Marion Brown alto saxophone, zomari, percussion
Anthony Braxton alto and soprano saxophones, clarinet, contrabass clarinet, chinese musette, flute, percussion
Bennie Maupin tenor saxophone, alto flute, bass clarinet, acorn, bells, wooden flute, percussion
Chick Corea piano, bells, gong, percussion
Andrew Cyrille percussion
Jeanne Lee voice, percussion
Jack Gregg bass, percussion
Gayle Palmoré voice, piano, percussion
William Green top o’lin, percussion
Billy Malone african drum
Larry Curtis percussion
Recorded August 10, 1970 at Sound Ideas Studio, New York City
Engineer: George Klabin
Produced by Manfred Eicher

A subtle congregation of clicks, pops, breaths, and whistles eases us into this challenging yet rewarding recording from a rather mobile group of musicians, many of whom—Lee, Braxton, Corea, Maupin, and, of course, Brown himself—are now household names in the avant-garde circuit. Over a brief 35 minutes we are treated to a highly refined sort of music-making that jumps, flies, and slithers its way through a complex forest of sounds. The arrangements are heavy on reeds and percussion, with star turns from one severely abused piano and a smattering of aphasic human voices who seem bent on reducing all communication to wit and circumstance. The music is indeterminate and uncompromising and unleashes its full torrent only in the second movement, “Djinji’s Corner.” Slide whistles, snares, and bass all join in the cacophony as a voice intones, “Listen to me. Can you hear?”—at last giving us some vocabulary to latch on to as we suffocate under a voracious avalanche.
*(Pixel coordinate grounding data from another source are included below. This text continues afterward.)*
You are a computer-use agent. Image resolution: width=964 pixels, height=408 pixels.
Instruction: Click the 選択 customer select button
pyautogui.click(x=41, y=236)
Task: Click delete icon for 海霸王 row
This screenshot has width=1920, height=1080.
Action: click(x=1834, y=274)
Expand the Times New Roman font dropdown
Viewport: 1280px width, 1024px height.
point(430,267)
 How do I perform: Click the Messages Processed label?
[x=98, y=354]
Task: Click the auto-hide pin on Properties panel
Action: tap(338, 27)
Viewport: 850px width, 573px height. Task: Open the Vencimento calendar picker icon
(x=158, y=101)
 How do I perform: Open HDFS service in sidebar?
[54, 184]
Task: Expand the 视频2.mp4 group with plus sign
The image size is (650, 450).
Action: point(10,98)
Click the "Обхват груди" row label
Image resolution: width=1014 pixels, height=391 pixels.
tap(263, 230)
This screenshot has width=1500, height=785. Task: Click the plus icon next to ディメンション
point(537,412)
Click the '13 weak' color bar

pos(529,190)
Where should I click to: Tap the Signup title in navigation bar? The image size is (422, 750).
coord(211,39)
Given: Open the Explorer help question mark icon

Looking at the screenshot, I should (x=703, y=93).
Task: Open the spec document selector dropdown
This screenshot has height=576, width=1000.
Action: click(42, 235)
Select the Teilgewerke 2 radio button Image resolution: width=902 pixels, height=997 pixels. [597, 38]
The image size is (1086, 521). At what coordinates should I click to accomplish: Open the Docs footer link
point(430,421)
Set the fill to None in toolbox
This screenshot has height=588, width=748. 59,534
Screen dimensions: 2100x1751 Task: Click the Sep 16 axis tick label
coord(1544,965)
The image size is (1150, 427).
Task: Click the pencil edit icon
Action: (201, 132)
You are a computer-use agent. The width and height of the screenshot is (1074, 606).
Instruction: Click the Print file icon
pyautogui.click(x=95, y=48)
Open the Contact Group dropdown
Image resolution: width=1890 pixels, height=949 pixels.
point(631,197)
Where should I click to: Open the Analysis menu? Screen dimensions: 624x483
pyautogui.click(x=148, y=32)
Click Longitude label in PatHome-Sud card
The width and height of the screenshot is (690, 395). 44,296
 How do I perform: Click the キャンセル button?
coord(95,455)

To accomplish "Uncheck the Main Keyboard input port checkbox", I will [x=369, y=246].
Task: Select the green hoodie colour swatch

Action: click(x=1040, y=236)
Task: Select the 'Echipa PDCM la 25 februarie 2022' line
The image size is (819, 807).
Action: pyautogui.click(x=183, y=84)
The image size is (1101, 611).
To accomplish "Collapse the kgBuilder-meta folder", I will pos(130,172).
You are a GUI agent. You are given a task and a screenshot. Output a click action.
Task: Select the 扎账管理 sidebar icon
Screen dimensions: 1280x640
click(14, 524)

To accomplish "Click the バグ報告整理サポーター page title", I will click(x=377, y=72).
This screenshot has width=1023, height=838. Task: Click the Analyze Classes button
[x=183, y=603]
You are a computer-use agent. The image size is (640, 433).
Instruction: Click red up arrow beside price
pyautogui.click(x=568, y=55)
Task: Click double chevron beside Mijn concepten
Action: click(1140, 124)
Though not an album for the faint of heart, Afternoon is indicative of the brave decisions ECM was already making on its fourth release, and on it one can finally begin to hear inklings of the space for which ECM would soon come to be known. It is also meticulously recorded. Every detail comes through (for example, when a percussionist picks up bell and rings it, we clearly hear it being placed back down on a cloth-dampened surface). Describing the sound of this album is, I imagine, as difficult as it was to lay it down in the studio. The sheer range of implied space is unfailingly impressive, made all the more so for its utterly organic textures. An absolute masterpiece of free jazz and well worth the chance for the adventurous listener.